[Source extract]
McKay’s main point is that even apart from traditional religious objections to porn—namely, sins of lust and masturbation—men have good reasons to avoid pornography, the most important of which is that it impedes our ability or desire to have sex with—you know—an actual, real-life woman. 

He talks at length about what happens to us, physiologically, when we view pornography. He argues that the relationship between a healthy sex drive and porn consumption is the same as the relationship between a healthy appetite and junk food. Read this article. It all comes down to dopamine production. McKay writes;

I think the very best way to frame porn is as “sexual junk food.” The all-powerful drive for both food and sex have been around since the dawn of man. We’re evolved to eat natural food, intermittently, but now find ourselves with crap-tastic offerings available on every street corner, at every hour of the day. This never-ending glut of junk food can be difficult to resist, but if we don’t, we end up obese, anxious, and depressed. In exactly the same way, we’re evolved for sex…with flesh and blood humans. But in our modern world, we’ve got virtual sex on tap 24/7. Gorging ourselves on it diminishes our spirit, enervates our virility, and harms our relationships – all the very best things in life. Porn is sexual junk food that promises nourishment, but leaves us feeling sicker and emptier than before.

[Apply what you read]
A: Condense the paragraph of the pornography excerpt that begins "McKay’s main point is" into a single shorter sentence that keeps its main facts.
B: Carry on the pornography excerpt in the same voice, beginning after its last sentence.
The listing that comes after the pornography excerpt is separate material with no connection to it.

[Data under study]
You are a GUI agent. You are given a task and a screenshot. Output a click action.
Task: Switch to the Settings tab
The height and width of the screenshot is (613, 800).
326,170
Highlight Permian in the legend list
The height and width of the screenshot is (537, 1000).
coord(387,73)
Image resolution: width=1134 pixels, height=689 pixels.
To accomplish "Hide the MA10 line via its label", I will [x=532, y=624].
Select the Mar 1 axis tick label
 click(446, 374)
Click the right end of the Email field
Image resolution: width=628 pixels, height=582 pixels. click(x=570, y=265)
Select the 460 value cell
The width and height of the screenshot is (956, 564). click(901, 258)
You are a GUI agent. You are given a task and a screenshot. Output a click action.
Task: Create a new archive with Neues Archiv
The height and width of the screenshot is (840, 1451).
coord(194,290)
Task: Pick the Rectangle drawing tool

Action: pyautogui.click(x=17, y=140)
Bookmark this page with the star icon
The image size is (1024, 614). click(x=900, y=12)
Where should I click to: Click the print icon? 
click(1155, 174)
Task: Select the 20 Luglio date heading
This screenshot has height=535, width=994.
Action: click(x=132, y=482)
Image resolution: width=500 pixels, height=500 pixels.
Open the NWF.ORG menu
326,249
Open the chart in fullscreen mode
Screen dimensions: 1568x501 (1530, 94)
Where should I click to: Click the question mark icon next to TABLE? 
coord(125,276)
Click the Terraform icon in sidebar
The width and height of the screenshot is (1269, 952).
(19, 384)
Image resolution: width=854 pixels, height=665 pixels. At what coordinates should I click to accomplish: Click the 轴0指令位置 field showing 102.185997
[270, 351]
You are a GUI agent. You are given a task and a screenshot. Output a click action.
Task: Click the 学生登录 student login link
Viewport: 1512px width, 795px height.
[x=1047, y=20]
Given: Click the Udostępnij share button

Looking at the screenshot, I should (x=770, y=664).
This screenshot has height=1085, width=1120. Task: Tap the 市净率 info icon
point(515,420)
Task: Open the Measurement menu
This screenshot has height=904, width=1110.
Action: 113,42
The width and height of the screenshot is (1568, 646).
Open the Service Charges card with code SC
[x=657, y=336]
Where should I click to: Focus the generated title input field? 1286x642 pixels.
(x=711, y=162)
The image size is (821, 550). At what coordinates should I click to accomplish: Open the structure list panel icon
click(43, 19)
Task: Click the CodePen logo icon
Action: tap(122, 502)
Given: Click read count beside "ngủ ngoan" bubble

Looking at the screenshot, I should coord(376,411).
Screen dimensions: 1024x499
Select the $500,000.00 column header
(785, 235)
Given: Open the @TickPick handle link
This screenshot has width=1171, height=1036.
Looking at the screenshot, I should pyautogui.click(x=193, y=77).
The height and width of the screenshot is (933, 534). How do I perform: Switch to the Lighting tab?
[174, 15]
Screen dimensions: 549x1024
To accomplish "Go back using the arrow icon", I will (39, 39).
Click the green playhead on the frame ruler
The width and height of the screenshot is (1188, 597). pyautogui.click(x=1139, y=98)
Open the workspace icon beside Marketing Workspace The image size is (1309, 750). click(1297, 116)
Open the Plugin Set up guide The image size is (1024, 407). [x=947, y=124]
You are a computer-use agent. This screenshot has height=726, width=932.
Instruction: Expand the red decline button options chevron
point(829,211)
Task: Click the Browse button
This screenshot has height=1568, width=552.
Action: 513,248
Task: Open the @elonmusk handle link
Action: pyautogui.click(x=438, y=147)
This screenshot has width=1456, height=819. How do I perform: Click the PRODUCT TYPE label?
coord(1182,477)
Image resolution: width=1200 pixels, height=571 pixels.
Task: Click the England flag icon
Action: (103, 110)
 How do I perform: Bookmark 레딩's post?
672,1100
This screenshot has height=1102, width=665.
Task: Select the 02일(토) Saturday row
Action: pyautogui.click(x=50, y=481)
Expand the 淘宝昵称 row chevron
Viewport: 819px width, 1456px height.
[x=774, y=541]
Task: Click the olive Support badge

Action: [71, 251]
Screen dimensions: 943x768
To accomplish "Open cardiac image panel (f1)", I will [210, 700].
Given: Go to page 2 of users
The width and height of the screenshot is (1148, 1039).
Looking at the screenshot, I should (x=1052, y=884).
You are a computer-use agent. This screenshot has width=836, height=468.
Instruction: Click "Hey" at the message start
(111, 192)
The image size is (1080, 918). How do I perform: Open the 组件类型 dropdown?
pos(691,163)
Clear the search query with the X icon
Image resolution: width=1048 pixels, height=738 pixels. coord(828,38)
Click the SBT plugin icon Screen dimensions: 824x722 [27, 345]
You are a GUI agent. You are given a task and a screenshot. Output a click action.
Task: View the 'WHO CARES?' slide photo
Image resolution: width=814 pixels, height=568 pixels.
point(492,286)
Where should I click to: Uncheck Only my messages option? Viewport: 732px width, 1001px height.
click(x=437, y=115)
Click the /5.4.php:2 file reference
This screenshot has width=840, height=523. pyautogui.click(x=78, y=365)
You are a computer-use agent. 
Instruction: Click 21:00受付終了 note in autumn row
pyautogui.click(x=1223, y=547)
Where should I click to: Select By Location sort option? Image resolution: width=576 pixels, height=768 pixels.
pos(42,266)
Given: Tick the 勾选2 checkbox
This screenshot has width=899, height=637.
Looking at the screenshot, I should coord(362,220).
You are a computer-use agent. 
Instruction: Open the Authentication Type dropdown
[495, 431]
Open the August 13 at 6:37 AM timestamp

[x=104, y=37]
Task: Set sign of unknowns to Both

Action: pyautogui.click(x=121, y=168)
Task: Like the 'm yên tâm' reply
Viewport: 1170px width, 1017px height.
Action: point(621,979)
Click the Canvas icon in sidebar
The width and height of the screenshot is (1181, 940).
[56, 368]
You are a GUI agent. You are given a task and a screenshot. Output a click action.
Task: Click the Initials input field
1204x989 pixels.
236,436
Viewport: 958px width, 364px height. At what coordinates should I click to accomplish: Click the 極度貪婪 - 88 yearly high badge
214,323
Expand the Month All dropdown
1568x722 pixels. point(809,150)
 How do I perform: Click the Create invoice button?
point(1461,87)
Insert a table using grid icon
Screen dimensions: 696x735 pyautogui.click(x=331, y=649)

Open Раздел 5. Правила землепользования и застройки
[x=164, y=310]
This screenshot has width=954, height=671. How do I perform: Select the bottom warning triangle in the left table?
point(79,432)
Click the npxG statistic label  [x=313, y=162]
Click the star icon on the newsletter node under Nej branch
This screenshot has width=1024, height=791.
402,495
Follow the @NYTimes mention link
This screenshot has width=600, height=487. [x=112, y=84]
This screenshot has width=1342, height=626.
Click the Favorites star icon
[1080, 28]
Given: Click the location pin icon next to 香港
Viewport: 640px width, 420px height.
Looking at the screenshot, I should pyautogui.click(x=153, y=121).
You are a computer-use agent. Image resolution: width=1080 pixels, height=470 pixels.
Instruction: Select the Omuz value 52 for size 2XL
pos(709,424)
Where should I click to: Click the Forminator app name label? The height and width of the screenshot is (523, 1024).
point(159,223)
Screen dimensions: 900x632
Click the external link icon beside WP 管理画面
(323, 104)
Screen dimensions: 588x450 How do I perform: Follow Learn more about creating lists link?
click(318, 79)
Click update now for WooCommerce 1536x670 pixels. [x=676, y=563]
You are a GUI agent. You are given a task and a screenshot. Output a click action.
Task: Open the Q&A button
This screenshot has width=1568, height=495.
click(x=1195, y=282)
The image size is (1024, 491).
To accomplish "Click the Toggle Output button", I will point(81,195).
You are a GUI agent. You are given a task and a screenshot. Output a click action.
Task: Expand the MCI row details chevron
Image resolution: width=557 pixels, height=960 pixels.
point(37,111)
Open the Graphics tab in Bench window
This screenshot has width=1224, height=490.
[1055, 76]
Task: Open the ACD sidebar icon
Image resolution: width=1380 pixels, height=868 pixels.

[Answers for each item]
A: Beyond the traditional religious objections of lust and masturbation, McKay holds that men have good reasons to avoid pornography, chief among them that it weakens their ability or desire to have sex with a real woman.

B:
Although he believes that compulsive porn-viewing can mirror addiction to alcohol and drugs, he believes that addiction language is unhelpful. It’s better to think of compulsive porn-viewing as a habit. We can break habits; whereas we often feel powerless over addictions. One important theme of his website, after all, is that we men need to take more responsibility for their lives, not less. Addiction language tends to minimize personal responsibility.

Labeling impulsive behaviors as addictions may hinder an individual from feeling capable of conquering an undesirable behavior. “Addiction” is a very loaded – even scary — word. When we tell ourselves we have an addiction, we’re implying that we’ve lost control of ourselves, that our ability to make our own choices is impaired, and that it may even be impossible to change course. Something else is in the driver’s seat, so to speak.

Thus, calling an undesirable behavior an addiction has the tendency to shift us from an internal locus of control to an external one. Research has shown that those with an internal locus exhibit greater control over their behavior and deal with challenges and stress better. Those with an external locus of control, on the other hand, feel like they’re a victim of powers outside themselves, which leads to stress, anxiety, and depression. The desire to soothe these hopeless feelings will then often lead right back to porn. And on the cycle will go.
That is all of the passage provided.